> **PASSAGE PROVIDED**:
>> BEGIN
For a vast majority of the product and user research teams we’ve spoken with, time is the limiting factor that stops them from speaking to their users. Speaking to your users takes too long.
Ray Villanueva-Aswani is the Product Design Lead at Butternut Box, the UK's home for fresh dog food delivery. She tells us about the process and challenges behind moving towards a continuous user research and discovery motion, and how rapid research tools like Ribbon support them on their research journey.
Axel (00:01): Hi there, everyone. Axel here from Ribbon. Ribbon is a user research platform that makes it super easy for product and user research teams to do in-product and continuous user of research with their actual customers. Joining us today is Ray from Butternut Box, and I'll let Ray talk more about what Butternut Box do and what her team focuses on. So, Ray, would you like to quickly introduce yourself? And then we can dive straight into a conversation understanding more about how Butternut Box goes about research and discovery and all things like that.
>> END
> **DATA LISTING**:
>> BEGIN
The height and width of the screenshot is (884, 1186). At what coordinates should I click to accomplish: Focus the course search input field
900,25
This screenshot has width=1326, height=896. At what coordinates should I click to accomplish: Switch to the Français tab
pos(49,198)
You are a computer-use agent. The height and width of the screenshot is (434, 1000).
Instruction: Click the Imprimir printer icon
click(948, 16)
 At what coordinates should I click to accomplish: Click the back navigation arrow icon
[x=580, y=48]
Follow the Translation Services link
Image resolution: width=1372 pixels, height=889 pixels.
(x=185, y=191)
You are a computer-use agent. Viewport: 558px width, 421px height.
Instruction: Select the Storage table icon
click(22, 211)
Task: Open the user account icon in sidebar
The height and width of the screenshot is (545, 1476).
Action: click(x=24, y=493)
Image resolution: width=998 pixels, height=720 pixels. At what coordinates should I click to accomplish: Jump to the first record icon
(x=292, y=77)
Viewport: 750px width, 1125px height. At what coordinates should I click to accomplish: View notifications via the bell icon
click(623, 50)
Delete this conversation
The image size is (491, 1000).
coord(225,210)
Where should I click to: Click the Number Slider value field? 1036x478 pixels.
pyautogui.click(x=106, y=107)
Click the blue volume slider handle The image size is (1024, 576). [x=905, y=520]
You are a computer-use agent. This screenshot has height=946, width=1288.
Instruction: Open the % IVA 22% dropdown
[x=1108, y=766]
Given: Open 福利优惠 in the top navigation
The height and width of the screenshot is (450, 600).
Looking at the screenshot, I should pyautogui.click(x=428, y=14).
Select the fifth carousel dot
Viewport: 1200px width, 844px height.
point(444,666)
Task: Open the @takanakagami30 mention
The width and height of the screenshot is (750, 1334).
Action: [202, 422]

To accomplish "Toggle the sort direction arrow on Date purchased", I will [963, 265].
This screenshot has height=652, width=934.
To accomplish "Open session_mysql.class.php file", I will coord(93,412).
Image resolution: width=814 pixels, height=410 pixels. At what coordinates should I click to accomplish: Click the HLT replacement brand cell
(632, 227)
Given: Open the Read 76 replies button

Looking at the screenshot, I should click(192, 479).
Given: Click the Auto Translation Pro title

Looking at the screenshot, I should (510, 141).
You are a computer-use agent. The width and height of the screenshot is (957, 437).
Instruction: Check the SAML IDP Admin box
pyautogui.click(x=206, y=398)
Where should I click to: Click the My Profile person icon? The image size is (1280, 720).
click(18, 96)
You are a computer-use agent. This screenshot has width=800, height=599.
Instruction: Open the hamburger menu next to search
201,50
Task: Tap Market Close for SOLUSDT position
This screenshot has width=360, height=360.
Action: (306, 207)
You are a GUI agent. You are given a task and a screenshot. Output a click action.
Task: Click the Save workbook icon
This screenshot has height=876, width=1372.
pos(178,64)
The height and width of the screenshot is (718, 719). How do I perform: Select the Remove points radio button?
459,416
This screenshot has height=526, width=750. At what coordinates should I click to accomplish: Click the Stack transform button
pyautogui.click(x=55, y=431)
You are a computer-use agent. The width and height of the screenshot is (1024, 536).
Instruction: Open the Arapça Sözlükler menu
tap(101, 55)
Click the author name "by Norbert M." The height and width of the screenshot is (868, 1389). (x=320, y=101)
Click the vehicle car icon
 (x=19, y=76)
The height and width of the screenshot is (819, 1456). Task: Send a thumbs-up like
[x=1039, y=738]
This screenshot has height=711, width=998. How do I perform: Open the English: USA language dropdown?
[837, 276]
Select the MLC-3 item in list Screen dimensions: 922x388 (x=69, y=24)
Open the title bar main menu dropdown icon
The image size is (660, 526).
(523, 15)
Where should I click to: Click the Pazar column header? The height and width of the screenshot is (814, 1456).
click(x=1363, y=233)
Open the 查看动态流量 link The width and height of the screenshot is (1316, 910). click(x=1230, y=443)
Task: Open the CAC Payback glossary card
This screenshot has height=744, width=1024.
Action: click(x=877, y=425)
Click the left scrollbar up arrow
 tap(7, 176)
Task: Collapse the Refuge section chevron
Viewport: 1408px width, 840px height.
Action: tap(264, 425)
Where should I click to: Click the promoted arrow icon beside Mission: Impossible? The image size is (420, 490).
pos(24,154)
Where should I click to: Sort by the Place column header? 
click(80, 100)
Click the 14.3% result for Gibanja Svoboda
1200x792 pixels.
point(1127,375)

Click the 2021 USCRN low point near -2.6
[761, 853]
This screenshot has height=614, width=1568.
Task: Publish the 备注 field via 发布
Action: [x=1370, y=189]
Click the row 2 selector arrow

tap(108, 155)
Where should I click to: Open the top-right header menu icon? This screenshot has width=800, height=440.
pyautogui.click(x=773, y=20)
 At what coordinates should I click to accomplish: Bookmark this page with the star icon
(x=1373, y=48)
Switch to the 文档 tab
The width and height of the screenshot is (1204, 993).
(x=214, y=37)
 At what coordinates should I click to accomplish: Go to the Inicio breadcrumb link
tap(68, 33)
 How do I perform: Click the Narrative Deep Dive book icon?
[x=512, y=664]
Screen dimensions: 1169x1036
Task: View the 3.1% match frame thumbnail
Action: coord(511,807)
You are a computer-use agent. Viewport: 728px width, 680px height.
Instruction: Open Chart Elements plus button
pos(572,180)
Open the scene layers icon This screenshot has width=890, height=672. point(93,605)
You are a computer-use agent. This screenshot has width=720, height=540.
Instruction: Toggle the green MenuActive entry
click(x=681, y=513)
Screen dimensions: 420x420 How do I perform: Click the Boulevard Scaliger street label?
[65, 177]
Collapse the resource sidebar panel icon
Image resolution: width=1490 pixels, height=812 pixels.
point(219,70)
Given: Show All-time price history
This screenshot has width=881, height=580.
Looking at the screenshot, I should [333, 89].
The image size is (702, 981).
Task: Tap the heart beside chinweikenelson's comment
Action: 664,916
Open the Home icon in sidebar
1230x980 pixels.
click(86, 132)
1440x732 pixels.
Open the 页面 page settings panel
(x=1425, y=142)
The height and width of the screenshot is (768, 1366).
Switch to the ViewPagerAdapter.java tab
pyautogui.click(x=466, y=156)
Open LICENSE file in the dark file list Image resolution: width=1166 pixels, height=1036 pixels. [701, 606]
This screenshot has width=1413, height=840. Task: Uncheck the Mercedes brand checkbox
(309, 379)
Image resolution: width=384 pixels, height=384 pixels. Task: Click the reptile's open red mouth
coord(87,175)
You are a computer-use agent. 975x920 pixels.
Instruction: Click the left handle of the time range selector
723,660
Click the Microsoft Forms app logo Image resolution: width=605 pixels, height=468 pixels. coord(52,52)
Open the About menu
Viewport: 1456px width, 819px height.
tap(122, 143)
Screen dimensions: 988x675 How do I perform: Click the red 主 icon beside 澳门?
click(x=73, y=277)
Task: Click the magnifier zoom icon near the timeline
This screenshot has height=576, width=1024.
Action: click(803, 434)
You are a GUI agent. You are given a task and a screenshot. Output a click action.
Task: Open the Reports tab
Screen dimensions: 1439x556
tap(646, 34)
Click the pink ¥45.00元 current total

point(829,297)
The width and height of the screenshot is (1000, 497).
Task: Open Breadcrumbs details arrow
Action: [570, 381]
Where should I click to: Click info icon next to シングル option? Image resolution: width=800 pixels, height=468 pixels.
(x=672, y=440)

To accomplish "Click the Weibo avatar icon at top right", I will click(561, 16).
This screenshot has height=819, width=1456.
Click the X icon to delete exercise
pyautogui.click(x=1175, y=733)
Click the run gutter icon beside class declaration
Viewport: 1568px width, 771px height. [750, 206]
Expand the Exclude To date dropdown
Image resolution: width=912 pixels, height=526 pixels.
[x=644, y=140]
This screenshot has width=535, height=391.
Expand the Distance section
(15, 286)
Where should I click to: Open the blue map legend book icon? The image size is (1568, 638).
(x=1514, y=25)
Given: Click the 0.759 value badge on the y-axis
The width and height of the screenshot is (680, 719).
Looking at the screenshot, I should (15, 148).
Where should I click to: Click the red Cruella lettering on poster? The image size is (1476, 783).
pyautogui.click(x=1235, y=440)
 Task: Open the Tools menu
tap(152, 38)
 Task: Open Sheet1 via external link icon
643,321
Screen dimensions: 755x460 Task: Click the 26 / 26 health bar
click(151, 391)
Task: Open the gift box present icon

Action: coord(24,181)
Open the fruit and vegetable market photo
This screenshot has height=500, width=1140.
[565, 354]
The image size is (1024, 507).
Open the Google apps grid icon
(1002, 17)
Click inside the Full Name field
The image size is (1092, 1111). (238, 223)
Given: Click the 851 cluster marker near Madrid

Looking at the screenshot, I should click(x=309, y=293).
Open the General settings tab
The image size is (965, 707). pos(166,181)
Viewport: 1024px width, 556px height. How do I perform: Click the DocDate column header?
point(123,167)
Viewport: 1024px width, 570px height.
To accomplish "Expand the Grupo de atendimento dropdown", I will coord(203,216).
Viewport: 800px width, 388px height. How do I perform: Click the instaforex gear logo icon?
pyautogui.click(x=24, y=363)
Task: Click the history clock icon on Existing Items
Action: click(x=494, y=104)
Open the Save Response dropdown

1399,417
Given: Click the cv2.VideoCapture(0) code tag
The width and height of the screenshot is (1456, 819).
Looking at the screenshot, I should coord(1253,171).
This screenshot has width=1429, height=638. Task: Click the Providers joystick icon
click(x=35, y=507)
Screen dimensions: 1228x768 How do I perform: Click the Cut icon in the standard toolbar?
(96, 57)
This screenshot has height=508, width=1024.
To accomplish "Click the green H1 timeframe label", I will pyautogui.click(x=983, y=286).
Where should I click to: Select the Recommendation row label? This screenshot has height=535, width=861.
>> END
> **OBJECTIVE**: From the interview passage on user research at Butternut Box above, extract the words from "Ray Villanueva-Aswani is" up to and including "their research journey.".

> **OUTPUT BELOW**:
Ray Villanueva-Aswani is the Product Design Lead at Butternut Box, the UK's home for fresh dog food delivery. She tells us about the process and challenges behind moving towards a continuous user research and discovery motion, and how rapid research tools like Ribbon support them on their research journey.